- Adria in Trieste in 1859

History

Austria-Hungary
- Name: Adria
- Builder: Stabilimento Tecnico Triestino, Trieste
- Laid down: 1 August 1855
- Launched: 26 January 1856
- Completed: 1857
- Fate: Broken up, 1888

General characteristics
- Class & type: Radetzky-class frigate
- Displacement: 2,165 long tons (2,200 t) (full load)
- Length: 70.62 m (231 ft 8 in) length overall
- Beam: 13.06 m (42 ft 10 in)
- Draft: 5.46 m (17 ft 11 in)
- Installed power: 1,200 ihp (890 kW)
- Propulsion: 1 × marine steam engine; 1 × screw propeller;
- Speed: 9 knots (17 km/h; 10 mph)
- Complement: 354
- Armament: 6 × 60-pounder Paixhans guns; 40 × 30-pounder muzzleloading guns; 4 × 24-pounder breechloading guns;

= SMS Adria (1856) =

Austrian navy ship

SMS Adria was the second of three of screw frigates built for the Austrian Navy in the 1850s.

==Design==
In 1852, the Austrian Navy secured funding to acquire its first screw frigate, which was to be built in Britain, as the Austrian shipbuilding industry did not have sufficient experience designing and building steam-powered warships. Two further ships, Adria and , would then be built in domestic shipyards to the same plans.

Adria was 70.62 m long overall, and she had a beam of 13.06 m and a draft of 5.46 m. The ship had a displacement of 2165 LT at full load. Her crew numbered 354 officers and enlisted sailors as originally built, but this later increased to 398.
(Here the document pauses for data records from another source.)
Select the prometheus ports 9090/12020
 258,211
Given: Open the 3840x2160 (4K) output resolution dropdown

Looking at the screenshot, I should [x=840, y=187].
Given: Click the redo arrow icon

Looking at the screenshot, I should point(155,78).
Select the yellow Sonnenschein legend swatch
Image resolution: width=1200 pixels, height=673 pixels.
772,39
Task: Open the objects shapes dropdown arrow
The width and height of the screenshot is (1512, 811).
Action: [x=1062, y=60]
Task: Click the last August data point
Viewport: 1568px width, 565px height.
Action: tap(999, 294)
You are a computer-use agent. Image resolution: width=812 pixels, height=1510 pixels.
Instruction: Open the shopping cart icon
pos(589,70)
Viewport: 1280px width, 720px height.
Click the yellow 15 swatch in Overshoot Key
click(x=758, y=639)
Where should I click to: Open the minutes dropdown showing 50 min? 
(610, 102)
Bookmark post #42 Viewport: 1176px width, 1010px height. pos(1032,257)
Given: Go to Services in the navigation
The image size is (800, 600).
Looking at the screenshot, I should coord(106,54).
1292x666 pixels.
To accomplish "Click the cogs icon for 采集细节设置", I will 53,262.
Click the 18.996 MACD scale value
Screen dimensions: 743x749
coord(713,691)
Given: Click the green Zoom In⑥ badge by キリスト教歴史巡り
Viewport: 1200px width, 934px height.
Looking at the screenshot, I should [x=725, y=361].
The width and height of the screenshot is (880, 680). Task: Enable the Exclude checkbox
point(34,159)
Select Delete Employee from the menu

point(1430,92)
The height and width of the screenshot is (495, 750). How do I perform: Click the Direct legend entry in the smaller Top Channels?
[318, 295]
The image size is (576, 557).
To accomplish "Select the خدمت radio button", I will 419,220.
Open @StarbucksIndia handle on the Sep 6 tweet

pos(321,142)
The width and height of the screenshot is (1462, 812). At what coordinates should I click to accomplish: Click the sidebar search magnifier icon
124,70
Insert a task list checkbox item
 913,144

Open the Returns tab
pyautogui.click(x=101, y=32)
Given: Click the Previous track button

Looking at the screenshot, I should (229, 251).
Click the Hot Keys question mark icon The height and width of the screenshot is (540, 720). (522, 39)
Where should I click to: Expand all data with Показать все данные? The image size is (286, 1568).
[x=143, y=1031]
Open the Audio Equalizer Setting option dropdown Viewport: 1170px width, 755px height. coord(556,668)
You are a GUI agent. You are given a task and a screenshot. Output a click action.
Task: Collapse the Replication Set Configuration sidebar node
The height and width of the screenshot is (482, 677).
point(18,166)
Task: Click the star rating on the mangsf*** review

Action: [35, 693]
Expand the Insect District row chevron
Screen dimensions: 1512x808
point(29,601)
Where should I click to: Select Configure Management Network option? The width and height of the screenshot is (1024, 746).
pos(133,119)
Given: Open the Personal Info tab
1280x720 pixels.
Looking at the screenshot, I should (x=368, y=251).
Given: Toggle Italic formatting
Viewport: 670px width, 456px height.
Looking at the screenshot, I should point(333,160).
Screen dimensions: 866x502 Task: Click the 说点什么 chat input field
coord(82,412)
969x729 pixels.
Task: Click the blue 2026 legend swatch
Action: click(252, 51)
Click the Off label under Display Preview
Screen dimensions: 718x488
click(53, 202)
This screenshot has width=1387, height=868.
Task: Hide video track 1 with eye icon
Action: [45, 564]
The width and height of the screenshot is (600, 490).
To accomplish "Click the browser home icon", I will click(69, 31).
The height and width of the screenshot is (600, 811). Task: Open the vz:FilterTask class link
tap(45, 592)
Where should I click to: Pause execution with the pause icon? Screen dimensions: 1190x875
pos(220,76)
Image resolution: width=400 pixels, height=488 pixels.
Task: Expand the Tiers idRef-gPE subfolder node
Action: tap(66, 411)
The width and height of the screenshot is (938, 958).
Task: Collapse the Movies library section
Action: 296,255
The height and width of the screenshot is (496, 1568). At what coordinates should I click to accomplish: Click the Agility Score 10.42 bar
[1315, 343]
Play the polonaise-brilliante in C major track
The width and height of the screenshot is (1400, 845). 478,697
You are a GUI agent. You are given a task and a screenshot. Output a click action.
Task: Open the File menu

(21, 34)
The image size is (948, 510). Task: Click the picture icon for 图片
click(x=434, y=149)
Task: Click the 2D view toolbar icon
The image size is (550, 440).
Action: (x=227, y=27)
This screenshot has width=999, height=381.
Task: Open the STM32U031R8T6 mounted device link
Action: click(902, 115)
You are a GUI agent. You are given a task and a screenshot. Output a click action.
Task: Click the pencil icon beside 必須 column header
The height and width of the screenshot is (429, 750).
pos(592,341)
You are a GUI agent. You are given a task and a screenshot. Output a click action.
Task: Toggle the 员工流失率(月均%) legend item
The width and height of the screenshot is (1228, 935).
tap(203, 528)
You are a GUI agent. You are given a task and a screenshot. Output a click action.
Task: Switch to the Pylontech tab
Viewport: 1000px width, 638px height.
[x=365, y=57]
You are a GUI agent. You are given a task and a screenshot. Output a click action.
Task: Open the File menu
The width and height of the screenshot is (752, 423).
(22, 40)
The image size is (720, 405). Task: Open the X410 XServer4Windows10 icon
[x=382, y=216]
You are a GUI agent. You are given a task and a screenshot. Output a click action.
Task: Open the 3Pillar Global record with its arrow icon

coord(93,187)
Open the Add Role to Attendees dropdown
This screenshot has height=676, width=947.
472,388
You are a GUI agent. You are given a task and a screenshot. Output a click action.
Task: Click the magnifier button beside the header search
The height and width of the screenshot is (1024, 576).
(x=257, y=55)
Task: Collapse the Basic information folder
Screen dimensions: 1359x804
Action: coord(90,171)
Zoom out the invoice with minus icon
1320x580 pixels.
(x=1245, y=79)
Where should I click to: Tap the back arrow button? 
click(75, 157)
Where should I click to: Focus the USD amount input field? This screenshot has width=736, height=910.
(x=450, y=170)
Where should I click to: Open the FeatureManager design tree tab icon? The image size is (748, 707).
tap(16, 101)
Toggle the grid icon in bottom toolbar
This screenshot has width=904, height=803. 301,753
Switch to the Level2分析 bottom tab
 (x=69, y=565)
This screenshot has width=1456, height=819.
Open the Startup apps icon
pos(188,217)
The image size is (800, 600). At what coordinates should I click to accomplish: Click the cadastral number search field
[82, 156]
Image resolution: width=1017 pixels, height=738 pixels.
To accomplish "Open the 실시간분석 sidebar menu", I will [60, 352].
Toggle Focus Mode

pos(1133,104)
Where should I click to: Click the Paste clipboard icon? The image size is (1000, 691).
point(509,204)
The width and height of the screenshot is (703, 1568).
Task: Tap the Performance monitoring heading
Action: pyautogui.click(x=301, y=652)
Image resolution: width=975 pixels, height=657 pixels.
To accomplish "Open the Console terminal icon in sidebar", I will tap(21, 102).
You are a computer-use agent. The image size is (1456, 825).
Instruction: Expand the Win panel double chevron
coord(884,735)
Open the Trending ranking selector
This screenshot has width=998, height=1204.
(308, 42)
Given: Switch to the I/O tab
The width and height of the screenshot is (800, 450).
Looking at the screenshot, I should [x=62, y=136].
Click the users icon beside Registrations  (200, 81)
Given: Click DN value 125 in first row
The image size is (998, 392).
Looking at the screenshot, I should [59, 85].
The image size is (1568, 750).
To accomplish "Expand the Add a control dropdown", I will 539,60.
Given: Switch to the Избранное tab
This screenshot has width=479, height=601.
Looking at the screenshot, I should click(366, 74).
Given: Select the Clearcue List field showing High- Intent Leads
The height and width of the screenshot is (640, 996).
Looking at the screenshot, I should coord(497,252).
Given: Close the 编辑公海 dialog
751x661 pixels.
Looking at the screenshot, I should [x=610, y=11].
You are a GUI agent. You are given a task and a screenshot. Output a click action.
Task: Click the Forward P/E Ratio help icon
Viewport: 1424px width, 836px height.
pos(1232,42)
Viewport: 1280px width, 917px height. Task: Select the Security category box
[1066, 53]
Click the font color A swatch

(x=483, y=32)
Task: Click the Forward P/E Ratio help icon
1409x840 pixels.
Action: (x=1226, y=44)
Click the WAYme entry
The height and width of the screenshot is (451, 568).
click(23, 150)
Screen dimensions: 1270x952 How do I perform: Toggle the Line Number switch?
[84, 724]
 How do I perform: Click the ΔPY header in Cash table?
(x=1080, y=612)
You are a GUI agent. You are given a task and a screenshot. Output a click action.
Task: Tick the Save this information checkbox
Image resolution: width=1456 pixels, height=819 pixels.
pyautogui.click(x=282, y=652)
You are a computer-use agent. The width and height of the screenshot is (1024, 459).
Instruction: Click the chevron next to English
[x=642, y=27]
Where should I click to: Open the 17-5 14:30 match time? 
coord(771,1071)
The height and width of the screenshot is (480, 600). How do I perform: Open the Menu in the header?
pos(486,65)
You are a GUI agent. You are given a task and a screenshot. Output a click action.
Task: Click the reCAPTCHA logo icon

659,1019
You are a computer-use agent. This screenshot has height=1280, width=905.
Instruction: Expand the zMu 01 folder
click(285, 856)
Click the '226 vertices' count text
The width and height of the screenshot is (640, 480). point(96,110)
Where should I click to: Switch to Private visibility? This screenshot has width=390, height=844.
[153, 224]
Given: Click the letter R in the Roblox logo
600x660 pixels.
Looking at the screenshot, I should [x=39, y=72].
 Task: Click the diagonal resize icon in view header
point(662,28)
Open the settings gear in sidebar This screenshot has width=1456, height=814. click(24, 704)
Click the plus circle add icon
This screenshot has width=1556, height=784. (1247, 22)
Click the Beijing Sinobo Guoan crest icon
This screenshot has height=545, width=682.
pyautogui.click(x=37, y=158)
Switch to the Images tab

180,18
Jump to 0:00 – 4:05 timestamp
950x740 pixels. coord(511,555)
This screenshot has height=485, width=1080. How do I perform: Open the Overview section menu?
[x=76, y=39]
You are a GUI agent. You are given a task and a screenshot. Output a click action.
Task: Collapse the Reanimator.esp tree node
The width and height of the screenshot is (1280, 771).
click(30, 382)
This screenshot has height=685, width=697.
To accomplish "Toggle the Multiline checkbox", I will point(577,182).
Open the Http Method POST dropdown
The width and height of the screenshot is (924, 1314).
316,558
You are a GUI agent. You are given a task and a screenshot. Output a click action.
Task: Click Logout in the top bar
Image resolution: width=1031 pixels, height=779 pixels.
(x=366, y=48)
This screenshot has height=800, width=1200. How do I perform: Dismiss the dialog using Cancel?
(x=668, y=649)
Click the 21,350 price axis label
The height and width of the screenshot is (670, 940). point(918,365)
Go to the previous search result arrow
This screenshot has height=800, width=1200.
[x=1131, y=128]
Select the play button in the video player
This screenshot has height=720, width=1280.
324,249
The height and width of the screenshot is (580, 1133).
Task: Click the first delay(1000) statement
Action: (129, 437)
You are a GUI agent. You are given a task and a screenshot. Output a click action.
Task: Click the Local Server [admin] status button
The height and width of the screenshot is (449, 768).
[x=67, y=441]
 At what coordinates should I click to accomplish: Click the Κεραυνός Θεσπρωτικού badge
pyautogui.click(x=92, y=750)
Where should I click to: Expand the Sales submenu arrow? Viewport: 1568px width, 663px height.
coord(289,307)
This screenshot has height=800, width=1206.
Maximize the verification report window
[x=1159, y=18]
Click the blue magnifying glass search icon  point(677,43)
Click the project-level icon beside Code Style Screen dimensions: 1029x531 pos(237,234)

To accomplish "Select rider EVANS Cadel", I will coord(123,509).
The ship was powered by a single 2-cylinder marine steam engine that drove a screw propeller. The number and type of boilers is not known, but smoke from the boilers was vented through a single funnel located forward of amidships, between the fore- and main mast. The propulsion system was capable of generating 1200 ihp, for a top speed of 9 kn. The ship was fitted with a three-masted sailing rig to supplement the steam engine on long voyages.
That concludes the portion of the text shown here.